=== Your task ===
The expected answer comprises all lines from the entries that contain the string "label".

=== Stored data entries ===
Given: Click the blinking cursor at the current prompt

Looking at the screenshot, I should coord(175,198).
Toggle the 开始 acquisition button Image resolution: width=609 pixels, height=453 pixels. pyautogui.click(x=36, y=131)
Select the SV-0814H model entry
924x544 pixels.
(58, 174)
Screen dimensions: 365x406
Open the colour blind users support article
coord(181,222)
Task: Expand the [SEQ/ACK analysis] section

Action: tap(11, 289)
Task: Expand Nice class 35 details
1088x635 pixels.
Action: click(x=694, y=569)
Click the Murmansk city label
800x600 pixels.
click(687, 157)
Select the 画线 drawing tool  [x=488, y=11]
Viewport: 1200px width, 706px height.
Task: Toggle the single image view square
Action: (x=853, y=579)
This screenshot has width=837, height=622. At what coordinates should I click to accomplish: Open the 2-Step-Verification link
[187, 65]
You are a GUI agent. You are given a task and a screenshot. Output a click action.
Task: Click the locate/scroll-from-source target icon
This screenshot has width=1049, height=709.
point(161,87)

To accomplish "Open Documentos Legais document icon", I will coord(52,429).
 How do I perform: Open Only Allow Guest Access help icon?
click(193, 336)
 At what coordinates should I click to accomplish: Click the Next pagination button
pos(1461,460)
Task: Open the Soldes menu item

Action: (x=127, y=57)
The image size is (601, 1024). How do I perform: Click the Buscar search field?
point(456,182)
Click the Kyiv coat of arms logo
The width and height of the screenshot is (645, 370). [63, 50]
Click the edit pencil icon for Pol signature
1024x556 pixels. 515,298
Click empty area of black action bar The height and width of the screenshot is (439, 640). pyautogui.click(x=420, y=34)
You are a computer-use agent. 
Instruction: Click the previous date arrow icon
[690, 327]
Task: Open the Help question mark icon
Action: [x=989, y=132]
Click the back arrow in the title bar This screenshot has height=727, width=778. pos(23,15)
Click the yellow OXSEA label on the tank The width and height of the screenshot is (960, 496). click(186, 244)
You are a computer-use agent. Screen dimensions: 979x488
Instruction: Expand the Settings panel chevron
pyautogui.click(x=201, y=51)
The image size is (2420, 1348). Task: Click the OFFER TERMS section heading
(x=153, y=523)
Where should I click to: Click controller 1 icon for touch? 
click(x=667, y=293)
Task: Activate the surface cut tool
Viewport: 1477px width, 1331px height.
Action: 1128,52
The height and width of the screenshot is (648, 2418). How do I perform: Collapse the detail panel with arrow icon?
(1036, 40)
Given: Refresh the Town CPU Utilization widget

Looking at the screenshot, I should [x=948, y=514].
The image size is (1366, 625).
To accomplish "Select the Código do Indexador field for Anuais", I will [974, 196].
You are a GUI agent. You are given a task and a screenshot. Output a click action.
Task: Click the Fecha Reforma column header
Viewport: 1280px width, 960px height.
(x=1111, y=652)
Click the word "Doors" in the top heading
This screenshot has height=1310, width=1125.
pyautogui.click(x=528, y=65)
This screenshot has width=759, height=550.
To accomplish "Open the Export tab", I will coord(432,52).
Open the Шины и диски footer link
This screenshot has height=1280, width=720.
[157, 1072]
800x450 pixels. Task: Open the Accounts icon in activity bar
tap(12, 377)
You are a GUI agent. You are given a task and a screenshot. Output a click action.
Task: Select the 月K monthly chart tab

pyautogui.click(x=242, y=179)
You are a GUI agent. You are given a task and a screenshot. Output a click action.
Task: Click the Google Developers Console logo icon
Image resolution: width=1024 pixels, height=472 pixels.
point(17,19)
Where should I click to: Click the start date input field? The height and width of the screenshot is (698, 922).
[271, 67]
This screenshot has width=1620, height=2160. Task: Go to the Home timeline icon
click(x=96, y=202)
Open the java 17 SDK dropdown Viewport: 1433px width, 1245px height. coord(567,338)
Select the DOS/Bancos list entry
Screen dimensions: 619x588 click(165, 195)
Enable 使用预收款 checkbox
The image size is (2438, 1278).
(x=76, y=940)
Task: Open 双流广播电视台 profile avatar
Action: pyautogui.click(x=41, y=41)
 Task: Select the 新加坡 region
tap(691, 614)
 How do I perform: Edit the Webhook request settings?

=== Result of this exercise ===
Click the Murmansk city label
Click the yellow OXSEA label on the tank The width and height of the screenshot is (960, 496). click(186, 244)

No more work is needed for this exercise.